I have some rows of data:
data = [[1,2,3],
[4,5,6],
[7,8,9],
]
And I want to output this data in a table, e.g.
+---+---+---+
| 1 | 2 | 3 |
+---+---+---+
| 4 | 5 | 6 |
+---+---+---+
| 7 | 8 | 9 |
+---+---+---+
Obviously I could use a library like prettytable or download pandas or something but I'm very disinterested in doing that.
I just want to output my rows as tables in my Jupyter notebook cell. How do I do this?
There is a nice trick: wrap the data with pandas DataFrame.
import pandas as pd
data = [[1, 2], [3, 4]]
pd.DataFrame(data, columns=["Foo", "Bar"])
It displays data like:
| Foo | Bar |
0 | 1 | 2 |
1 | 3 | 4 |
I just discovered that tabulate has a HTML option and is rather simple to use.

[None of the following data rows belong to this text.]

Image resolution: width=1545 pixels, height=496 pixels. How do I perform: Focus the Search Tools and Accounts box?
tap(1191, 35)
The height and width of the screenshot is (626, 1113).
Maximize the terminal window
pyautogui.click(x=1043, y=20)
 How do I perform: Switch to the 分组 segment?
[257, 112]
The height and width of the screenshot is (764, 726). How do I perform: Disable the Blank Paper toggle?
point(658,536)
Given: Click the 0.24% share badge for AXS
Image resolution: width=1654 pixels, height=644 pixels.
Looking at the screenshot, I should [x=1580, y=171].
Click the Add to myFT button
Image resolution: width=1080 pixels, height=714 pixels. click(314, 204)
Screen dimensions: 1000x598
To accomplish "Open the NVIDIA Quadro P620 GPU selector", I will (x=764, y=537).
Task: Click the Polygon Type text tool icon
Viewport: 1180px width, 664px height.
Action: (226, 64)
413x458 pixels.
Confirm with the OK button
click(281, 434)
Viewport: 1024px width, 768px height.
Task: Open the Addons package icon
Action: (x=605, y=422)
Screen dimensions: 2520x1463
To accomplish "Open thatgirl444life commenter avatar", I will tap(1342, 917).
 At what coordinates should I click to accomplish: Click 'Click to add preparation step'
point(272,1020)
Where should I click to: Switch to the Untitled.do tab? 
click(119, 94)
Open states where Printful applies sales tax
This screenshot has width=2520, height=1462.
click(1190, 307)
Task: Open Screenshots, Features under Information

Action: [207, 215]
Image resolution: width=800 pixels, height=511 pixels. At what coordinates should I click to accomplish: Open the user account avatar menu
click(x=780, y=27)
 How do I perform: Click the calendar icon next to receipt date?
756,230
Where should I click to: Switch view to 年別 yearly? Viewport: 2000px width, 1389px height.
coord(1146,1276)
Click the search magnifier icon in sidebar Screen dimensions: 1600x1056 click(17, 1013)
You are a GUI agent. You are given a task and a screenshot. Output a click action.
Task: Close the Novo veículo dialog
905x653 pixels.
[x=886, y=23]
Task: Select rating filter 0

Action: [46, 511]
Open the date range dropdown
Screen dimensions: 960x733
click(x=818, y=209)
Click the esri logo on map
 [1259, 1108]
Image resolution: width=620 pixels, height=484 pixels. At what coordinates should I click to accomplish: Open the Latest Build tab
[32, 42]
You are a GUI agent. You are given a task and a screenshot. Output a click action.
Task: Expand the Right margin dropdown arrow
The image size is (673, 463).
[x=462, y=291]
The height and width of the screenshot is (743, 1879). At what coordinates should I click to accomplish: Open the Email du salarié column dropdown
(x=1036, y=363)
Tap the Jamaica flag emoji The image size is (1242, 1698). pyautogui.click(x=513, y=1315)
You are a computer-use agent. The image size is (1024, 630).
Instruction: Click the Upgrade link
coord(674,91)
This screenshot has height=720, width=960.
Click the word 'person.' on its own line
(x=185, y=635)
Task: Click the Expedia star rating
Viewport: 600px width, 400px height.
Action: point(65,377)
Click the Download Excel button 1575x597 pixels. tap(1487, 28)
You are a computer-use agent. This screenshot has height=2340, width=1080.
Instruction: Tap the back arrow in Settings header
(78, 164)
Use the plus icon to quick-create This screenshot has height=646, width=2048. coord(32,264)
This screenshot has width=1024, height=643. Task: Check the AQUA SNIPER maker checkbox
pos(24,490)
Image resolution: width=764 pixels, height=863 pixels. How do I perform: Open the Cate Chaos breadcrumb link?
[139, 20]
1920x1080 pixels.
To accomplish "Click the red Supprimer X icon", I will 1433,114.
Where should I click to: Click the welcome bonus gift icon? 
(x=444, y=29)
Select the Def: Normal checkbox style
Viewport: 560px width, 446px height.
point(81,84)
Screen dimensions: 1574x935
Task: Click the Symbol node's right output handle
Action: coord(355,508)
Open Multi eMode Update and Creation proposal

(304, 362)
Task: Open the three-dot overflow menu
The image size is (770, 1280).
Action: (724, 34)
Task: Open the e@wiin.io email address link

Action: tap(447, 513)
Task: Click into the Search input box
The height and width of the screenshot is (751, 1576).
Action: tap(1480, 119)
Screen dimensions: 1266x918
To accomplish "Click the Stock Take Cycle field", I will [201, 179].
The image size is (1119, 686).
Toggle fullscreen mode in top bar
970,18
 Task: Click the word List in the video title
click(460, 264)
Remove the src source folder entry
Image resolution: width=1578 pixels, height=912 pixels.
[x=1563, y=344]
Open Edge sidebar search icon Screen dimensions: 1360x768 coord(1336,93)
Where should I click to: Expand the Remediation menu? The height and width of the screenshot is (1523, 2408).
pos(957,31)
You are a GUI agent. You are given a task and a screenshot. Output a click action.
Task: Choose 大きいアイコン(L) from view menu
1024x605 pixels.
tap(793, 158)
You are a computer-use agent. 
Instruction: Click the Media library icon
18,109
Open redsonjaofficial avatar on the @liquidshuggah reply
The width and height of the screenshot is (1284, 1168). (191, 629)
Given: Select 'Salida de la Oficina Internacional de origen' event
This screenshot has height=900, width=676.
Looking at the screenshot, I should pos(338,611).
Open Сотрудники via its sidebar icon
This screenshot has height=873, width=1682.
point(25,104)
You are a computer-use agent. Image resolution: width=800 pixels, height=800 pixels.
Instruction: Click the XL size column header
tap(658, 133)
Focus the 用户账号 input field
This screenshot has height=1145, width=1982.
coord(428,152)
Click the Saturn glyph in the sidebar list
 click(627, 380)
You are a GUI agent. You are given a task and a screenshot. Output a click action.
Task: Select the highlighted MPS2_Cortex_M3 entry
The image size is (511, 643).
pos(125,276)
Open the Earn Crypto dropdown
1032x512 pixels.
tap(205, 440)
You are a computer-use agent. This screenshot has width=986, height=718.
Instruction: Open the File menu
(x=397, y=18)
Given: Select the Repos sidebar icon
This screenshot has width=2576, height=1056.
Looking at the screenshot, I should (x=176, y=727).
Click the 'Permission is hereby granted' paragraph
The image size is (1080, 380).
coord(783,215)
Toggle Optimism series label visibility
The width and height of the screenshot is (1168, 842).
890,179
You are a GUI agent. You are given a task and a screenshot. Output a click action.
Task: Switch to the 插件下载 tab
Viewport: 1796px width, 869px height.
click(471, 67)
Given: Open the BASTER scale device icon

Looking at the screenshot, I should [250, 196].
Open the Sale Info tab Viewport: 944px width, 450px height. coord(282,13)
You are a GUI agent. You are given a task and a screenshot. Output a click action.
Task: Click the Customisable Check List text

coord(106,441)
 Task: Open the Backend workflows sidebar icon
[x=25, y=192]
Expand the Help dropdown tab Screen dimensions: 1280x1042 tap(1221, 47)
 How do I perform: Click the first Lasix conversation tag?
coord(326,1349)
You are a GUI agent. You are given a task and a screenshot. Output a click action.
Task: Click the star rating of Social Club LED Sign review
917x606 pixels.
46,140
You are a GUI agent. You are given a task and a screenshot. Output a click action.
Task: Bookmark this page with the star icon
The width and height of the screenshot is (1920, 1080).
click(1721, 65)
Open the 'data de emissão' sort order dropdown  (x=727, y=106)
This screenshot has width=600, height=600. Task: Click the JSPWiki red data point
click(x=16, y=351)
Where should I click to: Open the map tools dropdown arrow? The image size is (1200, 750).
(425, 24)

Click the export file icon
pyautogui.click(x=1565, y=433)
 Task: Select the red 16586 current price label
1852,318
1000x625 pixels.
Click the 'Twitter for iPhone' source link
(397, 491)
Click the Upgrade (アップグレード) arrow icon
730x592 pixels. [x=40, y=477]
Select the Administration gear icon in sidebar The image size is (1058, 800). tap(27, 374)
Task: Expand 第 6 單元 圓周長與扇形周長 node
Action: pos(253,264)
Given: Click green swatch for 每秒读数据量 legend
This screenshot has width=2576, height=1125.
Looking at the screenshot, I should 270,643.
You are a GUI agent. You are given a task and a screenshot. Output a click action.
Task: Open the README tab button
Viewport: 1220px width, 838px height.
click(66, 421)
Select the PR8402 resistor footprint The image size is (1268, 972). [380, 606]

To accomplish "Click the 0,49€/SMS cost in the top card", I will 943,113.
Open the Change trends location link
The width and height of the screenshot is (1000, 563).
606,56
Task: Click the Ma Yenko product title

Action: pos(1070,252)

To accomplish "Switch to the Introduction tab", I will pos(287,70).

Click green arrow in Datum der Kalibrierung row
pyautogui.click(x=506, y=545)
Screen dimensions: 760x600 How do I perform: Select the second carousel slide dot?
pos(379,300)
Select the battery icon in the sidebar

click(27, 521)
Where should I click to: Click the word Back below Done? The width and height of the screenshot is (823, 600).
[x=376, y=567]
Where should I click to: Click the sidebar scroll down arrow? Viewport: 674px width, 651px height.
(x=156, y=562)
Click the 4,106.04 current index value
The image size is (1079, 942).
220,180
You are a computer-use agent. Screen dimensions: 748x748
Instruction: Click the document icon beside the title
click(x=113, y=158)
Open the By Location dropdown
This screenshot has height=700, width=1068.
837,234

Update: As of Jupyter v6 and later, the returned table should just render via the output cell:
import tabulate
data = [["Sun",696000,1989100000],
["Earth",6371,5973.6],
["Moon",1737,73.5],
["Mars",3390,641.85]]
table = tabulate.tabulate(data, tablefmt='html')
table
As for Jupyter v5 or earlier, you may need to be more explicit, similar to Werner's answer:
from IPython.display import HTML, display
display(HTML(table))
Still looking for something simple to use to create more complex table layouts like with latex syntax and formatting to merge cells and do variable substitution in a notebook:
Allow references to Python variables in Markdown cells #2958
I finally re-found the jupyter/IPython documentation that I was looking for.
I needed this:
from IPython.display import HTML, display
data = [[1,2,3],
[4,5,6],
[7,8,9],
]
display(HTML(
'<table><tr>{}</tr></table>'.format(
'</tr><tr>'.join(
'<td>{}</td>'.format('</td><td>'.join(str(_) for _ in row)) for row in data)
)
))
(I may have slightly mucked up the comprehensions, but display(HTML('some html here')) is what we needed)
tabletext fit this well
import tabletext
data = [[1,2,30],
[4,23125,6],
[7,8,999],
]
print tabletext.to_text(data)
result:
┌───┬───────┬─────┐
│ 1 │ 2 │ 30 │
├───┼───────┼─────┤
│ 4 │ 23125 │ 6 │
├───┼───────┼─────┤
│ 7 │ 8 │ 999 │
└───┴───────┴─────┘
If you don't mind using a bit of html, something like this should work.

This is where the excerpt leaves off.